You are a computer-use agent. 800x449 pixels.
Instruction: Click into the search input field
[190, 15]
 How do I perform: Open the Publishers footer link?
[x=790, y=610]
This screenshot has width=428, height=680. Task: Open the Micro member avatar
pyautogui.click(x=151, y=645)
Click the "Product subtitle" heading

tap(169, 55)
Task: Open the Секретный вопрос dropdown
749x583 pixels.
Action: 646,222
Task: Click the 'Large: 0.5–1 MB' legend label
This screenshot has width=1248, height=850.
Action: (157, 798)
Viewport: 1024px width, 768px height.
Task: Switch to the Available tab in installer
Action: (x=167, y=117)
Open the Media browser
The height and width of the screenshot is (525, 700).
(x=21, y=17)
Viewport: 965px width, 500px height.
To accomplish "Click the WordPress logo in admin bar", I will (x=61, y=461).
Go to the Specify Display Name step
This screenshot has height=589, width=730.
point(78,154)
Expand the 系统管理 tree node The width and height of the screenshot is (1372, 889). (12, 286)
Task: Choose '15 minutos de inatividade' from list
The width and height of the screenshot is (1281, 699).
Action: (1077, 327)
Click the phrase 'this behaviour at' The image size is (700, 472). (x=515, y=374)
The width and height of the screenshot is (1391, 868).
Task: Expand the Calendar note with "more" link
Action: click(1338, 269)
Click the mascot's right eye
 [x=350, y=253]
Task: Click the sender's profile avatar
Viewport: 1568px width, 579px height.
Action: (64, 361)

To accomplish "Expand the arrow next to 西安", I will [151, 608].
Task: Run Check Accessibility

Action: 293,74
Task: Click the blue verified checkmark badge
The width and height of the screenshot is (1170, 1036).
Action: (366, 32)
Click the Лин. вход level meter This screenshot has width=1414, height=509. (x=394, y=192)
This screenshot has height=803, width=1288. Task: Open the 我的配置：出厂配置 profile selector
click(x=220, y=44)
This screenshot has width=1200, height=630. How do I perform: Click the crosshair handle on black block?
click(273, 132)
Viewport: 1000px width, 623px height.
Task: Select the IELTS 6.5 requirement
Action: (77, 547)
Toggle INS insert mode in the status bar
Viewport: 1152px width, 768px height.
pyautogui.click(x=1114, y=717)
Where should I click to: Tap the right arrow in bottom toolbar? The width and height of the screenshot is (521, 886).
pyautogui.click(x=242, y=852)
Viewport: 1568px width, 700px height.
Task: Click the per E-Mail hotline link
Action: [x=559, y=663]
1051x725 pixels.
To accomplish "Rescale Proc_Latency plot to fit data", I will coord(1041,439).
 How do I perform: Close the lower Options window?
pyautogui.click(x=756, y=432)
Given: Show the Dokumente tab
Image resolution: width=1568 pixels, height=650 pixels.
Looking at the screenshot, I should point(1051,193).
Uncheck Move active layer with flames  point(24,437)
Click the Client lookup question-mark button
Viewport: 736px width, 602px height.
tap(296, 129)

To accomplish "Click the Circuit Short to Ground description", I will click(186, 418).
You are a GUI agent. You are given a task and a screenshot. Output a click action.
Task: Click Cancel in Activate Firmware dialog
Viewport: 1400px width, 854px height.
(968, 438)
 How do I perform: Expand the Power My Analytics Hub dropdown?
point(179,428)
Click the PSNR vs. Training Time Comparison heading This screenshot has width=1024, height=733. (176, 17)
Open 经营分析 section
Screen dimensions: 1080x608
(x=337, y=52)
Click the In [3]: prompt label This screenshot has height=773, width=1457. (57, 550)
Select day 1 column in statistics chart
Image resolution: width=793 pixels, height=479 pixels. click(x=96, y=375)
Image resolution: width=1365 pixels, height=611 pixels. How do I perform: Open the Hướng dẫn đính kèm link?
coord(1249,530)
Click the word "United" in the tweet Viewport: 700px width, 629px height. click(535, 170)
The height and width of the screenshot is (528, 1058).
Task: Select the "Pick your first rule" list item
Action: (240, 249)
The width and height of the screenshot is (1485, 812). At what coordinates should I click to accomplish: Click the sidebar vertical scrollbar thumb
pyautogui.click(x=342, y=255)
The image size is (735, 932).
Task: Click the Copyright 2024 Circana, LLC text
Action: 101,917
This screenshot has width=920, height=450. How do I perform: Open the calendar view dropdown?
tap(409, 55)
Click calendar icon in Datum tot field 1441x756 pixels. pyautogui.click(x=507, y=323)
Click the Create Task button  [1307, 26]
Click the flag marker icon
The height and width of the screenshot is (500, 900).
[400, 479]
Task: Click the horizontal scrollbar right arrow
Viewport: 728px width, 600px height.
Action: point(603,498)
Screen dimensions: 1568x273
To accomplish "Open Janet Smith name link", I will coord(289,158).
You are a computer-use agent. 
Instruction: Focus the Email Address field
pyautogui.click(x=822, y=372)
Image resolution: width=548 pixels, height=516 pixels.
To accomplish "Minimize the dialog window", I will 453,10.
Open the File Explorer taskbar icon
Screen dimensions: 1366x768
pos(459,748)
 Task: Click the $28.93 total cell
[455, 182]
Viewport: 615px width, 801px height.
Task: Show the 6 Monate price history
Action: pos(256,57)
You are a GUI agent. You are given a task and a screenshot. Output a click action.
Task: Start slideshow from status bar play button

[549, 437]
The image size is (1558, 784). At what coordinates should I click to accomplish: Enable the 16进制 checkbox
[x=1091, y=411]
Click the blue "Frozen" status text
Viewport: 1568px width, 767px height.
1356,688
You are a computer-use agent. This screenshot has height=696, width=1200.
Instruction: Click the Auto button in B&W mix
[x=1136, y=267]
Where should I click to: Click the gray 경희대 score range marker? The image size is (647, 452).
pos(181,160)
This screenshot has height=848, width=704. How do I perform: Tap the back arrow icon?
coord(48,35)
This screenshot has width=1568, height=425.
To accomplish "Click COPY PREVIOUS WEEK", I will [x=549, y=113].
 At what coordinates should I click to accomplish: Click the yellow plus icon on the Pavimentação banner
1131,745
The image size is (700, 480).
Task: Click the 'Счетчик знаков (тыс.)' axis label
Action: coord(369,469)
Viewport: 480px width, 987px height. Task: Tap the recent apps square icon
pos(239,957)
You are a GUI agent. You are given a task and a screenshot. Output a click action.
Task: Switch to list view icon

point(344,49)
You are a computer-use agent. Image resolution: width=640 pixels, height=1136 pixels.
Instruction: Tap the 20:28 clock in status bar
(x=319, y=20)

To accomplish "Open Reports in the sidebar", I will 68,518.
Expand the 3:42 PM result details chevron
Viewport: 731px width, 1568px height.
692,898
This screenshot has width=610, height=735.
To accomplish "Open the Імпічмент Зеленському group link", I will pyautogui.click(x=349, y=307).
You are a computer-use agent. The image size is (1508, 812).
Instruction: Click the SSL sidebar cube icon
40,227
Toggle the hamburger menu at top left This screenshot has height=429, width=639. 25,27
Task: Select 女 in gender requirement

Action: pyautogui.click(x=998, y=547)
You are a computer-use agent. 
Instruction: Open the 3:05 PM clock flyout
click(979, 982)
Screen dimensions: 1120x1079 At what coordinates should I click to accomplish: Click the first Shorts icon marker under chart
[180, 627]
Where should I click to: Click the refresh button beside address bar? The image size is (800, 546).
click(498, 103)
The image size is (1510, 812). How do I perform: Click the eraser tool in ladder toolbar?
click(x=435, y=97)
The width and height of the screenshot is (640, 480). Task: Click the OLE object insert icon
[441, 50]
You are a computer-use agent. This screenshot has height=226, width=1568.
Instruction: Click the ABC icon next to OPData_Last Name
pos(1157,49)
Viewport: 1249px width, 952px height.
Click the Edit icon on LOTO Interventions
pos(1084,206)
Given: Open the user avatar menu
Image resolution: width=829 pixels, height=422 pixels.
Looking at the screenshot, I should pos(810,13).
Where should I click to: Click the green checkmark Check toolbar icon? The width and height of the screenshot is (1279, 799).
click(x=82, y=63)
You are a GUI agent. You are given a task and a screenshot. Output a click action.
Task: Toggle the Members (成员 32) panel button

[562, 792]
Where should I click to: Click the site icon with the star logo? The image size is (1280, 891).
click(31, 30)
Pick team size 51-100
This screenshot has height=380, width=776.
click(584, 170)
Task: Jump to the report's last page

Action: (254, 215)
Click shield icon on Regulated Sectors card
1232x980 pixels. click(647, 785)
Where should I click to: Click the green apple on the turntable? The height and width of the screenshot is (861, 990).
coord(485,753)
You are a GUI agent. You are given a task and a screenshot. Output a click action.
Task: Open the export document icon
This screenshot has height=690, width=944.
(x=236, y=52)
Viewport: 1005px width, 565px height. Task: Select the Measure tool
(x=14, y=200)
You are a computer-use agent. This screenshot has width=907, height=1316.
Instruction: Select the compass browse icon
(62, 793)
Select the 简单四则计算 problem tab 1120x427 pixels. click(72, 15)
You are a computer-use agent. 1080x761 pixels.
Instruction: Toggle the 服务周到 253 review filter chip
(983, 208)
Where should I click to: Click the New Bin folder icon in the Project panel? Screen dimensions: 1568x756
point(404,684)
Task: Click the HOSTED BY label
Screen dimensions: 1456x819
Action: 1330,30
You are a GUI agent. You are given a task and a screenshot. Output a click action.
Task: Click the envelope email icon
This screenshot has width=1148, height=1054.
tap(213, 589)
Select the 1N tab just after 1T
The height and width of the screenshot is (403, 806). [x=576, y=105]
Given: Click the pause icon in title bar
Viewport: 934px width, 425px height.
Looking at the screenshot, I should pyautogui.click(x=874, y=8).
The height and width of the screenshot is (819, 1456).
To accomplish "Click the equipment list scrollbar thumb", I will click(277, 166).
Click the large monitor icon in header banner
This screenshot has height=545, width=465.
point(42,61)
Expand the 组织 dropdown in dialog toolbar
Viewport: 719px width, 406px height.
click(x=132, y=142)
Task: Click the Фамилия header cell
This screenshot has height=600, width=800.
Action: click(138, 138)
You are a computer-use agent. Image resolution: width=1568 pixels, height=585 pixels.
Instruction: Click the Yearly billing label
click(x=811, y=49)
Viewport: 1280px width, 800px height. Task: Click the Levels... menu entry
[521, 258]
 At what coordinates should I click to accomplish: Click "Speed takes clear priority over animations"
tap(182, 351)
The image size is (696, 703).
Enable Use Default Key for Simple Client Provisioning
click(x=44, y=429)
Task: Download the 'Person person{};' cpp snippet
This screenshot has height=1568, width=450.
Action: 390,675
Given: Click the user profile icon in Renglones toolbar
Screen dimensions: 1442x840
= = =
## Work request
Taking the listing above as a whole, state how many of its lines hold the string "user". No other output is permitted.

## Response area
2